Feature Researcher: Rita Perlingeiro
Pluripotent stem cells represent an exceptionally potent source of tissue-specific progenitors for cell therapeutic applications. However, translation of basic science discoveries to the clinic involves key steps for ensuring patient safety.
With this in mind, Perlingeiro and colleagues recently published a study (Magli et al., Cell Reports, 19:2867, 2017) in which they systematically addressed several potential concerns affecting the production of human pluripotent stem cell-derived myogenic progenitors. The Perlingeiro team started with an in-depth molecular analysis of the process of human skeletal myogenic commitment. Gene expression profiling of human pluripotent stem cells undergoing PAX7-dependent myogenic differentiation coupled with identification of PAX7 binding sites by ChIP-seq clearly demonstrated the ability of this transcription factor to activate the skeletal myogenic program in early human mesodermal cells, evidence that so far had been limited to murine cells. Importantly, these analyses led to the identification of several PAX7 target genes, which serve as new myogenic stem cell surface markers: CD54, integrin α9β1 and SDC2. These reproducibly allow for the purification of myogenic progenitors using cGMP-compatible methods. Importantly, CD54+α9β1+SDC2+ myogenic progenitors are endowed with long-term in vivo regenerative potential.

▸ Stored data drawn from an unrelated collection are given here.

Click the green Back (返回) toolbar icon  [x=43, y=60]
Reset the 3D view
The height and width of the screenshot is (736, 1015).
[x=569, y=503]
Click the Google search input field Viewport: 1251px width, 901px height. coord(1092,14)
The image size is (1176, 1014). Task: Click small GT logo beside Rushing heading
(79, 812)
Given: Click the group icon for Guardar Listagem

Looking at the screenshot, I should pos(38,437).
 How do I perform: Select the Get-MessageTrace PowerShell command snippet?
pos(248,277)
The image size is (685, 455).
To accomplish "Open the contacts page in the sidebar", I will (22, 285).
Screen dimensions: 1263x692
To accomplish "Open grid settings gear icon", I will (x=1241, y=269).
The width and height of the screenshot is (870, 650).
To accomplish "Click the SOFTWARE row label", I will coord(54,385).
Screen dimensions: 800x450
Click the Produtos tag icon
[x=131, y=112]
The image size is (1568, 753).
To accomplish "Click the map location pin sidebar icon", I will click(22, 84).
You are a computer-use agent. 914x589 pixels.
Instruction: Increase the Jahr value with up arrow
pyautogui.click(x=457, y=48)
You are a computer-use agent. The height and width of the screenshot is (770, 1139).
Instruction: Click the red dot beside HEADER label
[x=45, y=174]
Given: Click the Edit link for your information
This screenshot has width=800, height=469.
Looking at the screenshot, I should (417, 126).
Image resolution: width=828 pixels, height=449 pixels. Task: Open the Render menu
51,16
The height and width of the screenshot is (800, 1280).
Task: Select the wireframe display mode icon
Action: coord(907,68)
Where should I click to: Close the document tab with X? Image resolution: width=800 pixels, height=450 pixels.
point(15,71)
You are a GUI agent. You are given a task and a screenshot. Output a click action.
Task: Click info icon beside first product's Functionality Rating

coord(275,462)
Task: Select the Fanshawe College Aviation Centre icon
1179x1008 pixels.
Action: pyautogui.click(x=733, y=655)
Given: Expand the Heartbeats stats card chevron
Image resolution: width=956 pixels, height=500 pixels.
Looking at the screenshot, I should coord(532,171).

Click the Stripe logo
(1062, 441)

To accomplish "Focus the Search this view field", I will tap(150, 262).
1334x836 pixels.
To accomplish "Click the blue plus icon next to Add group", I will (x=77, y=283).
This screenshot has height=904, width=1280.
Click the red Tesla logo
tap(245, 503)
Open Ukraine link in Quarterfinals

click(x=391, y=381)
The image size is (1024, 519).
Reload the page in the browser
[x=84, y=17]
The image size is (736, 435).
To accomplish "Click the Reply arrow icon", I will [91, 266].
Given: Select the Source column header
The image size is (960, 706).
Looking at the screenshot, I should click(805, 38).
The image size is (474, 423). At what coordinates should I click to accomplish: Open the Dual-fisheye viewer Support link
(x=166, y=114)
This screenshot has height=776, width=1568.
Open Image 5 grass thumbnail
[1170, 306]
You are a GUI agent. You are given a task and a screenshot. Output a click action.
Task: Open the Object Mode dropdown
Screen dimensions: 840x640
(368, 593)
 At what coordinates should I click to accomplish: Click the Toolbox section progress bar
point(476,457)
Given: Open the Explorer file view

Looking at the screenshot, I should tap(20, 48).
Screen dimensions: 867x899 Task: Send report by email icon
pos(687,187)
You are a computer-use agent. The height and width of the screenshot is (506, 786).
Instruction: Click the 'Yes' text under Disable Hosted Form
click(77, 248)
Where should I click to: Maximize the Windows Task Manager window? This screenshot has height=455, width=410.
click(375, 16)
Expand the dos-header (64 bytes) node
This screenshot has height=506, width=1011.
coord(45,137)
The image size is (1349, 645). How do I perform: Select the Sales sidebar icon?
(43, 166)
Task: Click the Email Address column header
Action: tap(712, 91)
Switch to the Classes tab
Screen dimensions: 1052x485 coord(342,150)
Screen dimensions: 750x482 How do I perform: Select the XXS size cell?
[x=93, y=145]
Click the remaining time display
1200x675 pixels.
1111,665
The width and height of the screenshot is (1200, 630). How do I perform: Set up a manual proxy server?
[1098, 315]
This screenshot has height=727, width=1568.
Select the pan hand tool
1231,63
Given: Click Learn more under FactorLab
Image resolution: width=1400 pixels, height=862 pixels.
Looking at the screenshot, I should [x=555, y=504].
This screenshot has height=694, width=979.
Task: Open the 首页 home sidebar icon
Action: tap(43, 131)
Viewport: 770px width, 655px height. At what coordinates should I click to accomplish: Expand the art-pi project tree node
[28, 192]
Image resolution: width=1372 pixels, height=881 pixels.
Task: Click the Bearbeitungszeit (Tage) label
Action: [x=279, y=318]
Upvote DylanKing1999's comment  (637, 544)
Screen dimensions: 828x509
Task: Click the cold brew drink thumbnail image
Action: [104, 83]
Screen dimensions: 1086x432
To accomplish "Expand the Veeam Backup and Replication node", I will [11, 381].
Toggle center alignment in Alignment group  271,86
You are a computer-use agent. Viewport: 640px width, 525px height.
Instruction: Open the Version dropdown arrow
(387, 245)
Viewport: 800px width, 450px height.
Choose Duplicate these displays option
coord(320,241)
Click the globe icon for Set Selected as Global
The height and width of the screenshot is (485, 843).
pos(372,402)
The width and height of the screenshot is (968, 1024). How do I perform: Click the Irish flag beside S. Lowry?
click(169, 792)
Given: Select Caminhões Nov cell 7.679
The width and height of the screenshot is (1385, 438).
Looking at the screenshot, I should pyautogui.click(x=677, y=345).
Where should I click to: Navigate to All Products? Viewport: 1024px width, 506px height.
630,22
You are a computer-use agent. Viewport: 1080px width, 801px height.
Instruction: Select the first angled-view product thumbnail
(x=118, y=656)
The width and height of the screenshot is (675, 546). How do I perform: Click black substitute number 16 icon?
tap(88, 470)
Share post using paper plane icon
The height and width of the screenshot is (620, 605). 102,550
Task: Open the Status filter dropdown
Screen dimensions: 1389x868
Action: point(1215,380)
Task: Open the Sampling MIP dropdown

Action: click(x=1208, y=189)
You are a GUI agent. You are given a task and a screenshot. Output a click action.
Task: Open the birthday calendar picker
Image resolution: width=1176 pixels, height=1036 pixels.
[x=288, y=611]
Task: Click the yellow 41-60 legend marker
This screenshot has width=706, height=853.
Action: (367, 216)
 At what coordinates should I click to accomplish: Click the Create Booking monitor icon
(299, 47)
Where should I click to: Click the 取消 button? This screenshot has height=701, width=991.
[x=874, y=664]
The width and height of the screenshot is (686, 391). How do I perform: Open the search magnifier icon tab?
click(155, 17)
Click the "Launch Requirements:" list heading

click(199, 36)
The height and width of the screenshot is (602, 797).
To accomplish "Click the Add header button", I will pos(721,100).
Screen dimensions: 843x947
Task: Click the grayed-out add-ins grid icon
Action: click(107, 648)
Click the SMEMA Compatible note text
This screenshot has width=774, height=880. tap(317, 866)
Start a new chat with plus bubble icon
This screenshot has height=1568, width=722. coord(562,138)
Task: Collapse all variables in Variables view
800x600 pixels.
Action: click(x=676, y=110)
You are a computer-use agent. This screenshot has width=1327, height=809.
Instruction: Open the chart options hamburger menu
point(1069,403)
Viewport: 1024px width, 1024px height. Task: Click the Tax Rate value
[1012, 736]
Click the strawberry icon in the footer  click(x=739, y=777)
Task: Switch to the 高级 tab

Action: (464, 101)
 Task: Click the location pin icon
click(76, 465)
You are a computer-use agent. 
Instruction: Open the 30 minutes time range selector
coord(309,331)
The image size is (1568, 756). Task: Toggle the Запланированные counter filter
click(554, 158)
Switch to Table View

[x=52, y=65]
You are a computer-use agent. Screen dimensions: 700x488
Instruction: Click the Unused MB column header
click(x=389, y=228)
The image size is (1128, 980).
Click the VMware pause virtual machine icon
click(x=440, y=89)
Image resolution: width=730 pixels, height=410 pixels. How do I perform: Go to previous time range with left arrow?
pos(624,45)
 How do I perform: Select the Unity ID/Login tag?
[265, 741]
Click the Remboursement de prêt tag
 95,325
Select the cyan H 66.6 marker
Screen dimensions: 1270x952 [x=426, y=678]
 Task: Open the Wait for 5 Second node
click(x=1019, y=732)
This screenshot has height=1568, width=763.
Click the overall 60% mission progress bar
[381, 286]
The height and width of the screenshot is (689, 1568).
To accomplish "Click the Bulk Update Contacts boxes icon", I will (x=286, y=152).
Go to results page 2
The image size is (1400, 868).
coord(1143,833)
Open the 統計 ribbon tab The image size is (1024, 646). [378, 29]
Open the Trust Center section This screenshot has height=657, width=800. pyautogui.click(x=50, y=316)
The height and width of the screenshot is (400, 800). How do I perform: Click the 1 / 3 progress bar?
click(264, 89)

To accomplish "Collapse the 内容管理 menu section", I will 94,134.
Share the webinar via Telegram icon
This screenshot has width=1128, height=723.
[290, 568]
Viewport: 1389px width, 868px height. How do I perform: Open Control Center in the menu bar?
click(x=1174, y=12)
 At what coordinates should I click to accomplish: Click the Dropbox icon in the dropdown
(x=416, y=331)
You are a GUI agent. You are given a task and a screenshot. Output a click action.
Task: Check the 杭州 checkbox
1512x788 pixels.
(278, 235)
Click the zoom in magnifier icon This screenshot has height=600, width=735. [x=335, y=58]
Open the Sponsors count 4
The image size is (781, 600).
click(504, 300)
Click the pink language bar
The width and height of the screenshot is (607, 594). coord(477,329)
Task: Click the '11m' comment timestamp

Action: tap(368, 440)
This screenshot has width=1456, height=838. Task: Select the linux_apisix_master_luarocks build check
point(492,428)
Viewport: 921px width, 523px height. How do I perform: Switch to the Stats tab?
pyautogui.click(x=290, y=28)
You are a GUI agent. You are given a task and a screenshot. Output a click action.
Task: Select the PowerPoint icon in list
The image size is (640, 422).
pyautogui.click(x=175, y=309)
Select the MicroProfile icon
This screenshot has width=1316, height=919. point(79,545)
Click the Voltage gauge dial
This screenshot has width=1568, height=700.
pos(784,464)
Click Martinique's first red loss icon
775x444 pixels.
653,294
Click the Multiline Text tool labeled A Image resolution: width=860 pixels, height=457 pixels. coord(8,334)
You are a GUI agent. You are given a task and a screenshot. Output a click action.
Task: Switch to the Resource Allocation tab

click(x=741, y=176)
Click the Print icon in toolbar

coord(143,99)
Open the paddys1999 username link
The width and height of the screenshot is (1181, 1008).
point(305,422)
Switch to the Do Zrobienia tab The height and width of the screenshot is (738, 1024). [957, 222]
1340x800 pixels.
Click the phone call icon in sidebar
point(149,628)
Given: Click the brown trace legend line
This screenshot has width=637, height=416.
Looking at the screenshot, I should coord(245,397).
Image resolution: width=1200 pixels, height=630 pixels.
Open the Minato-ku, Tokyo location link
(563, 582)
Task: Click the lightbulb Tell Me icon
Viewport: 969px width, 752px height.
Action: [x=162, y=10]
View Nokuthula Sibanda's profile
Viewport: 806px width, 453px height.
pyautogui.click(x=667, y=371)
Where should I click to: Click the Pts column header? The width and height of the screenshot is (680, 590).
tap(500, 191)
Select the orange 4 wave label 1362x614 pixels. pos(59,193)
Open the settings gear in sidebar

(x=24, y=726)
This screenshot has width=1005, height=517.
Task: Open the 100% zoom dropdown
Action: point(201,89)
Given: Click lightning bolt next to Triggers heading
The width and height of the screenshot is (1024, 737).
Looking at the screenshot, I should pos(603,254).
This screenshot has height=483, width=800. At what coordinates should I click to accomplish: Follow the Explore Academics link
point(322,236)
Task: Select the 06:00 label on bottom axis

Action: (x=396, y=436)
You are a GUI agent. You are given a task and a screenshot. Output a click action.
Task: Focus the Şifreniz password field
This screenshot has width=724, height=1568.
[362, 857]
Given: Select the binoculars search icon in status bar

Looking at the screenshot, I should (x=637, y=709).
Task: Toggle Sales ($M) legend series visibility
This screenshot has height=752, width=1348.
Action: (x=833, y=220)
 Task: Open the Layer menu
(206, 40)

This is a critical step toward the clinical translation of pluripotent stem cell-based therapy for skeletal muscle disorders. The Perlingeiro team, in collaboration with Dr. David McKenna, has just been awarded a grant from the U.S. Department of Defense to perform scalability and safety studies that will be instrumental for future generation of clinical-grade pluripotent stem cell-derived myogenic progenitors for the treatment of Duchenne and other types of muscular dystrophies.